■ Your goal ■
Among the entries below, one line contains "Image resolution: width=279" and another contains "This screenshot has height=500, width=669.". Transcribe those two lines and every line between them, exactly.

■ Stored records ■
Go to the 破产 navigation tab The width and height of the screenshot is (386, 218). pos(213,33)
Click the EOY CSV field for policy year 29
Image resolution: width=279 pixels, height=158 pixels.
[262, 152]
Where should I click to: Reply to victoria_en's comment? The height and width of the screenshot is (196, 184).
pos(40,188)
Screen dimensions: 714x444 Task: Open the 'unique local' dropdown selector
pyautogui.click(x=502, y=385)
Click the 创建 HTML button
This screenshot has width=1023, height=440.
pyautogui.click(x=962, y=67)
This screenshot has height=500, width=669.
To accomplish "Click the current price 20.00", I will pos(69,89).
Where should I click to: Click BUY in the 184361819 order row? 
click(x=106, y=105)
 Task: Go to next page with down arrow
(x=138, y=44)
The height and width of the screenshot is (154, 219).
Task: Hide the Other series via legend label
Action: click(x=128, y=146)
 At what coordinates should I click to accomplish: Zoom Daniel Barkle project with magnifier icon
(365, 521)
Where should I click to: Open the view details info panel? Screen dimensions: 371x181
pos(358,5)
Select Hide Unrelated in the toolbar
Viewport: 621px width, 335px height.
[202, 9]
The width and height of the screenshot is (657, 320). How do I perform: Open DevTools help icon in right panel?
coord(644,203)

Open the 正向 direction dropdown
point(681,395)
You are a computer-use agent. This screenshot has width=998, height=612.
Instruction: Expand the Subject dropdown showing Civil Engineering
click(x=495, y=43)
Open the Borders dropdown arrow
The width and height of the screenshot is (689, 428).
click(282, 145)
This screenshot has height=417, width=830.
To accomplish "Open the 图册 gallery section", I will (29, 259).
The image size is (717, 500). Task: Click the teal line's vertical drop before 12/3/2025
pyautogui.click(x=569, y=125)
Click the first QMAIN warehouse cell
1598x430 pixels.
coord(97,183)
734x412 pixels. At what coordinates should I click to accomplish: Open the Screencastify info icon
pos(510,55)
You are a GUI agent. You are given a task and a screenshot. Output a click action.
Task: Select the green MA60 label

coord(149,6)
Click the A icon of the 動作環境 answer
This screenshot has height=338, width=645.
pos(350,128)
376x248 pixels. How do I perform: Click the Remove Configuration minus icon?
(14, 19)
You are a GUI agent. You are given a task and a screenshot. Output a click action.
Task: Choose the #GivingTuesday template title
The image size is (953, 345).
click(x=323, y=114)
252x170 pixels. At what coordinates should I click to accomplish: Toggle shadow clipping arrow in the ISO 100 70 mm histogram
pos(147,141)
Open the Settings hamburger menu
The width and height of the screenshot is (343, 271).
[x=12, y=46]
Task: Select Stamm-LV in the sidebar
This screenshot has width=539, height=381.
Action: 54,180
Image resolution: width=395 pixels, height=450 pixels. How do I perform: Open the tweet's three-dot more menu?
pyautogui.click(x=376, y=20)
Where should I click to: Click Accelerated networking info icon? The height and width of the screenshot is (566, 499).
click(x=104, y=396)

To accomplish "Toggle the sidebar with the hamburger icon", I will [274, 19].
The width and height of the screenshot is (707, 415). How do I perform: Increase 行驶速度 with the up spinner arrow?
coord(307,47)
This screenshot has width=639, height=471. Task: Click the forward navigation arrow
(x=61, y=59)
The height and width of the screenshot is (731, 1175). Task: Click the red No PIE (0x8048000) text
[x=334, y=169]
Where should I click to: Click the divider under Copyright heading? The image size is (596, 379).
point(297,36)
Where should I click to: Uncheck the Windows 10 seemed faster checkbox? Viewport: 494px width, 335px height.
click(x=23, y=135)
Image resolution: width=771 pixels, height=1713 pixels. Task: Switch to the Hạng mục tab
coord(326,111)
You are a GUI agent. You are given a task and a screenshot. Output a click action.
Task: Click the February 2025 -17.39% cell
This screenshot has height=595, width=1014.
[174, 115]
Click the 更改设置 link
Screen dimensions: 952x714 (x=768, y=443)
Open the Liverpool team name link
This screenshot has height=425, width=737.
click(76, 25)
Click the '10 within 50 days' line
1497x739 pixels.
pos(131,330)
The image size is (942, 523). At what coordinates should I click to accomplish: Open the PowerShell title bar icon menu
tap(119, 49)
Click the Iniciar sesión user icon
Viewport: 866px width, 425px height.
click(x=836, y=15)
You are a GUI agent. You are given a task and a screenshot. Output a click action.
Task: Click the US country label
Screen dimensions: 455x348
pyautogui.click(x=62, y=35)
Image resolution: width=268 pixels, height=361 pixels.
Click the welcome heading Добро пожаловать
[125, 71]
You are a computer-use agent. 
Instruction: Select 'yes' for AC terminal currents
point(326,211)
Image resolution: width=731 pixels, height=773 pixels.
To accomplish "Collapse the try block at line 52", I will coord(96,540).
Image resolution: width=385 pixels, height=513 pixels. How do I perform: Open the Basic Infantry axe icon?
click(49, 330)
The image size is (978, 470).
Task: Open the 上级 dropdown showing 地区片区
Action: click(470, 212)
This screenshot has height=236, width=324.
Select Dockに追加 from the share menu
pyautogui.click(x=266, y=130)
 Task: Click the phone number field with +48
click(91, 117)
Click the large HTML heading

■ Problem solution ■
Image resolution: width=279 pixels, height=158 pixels.
[262, 152]
Where should I click to: Reply to victoria_en's comment? The height and width of the screenshot is (196, 184).
pos(40,188)
Screen dimensions: 714x444 Task: Open the 'unique local' dropdown selector
pyautogui.click(x=502, y=385)
Click the 创建 HTML button
This screenshot has width=1023, height=440.
pyautogui.click(x=962, y=67)
This screenshot has height=500, width=669.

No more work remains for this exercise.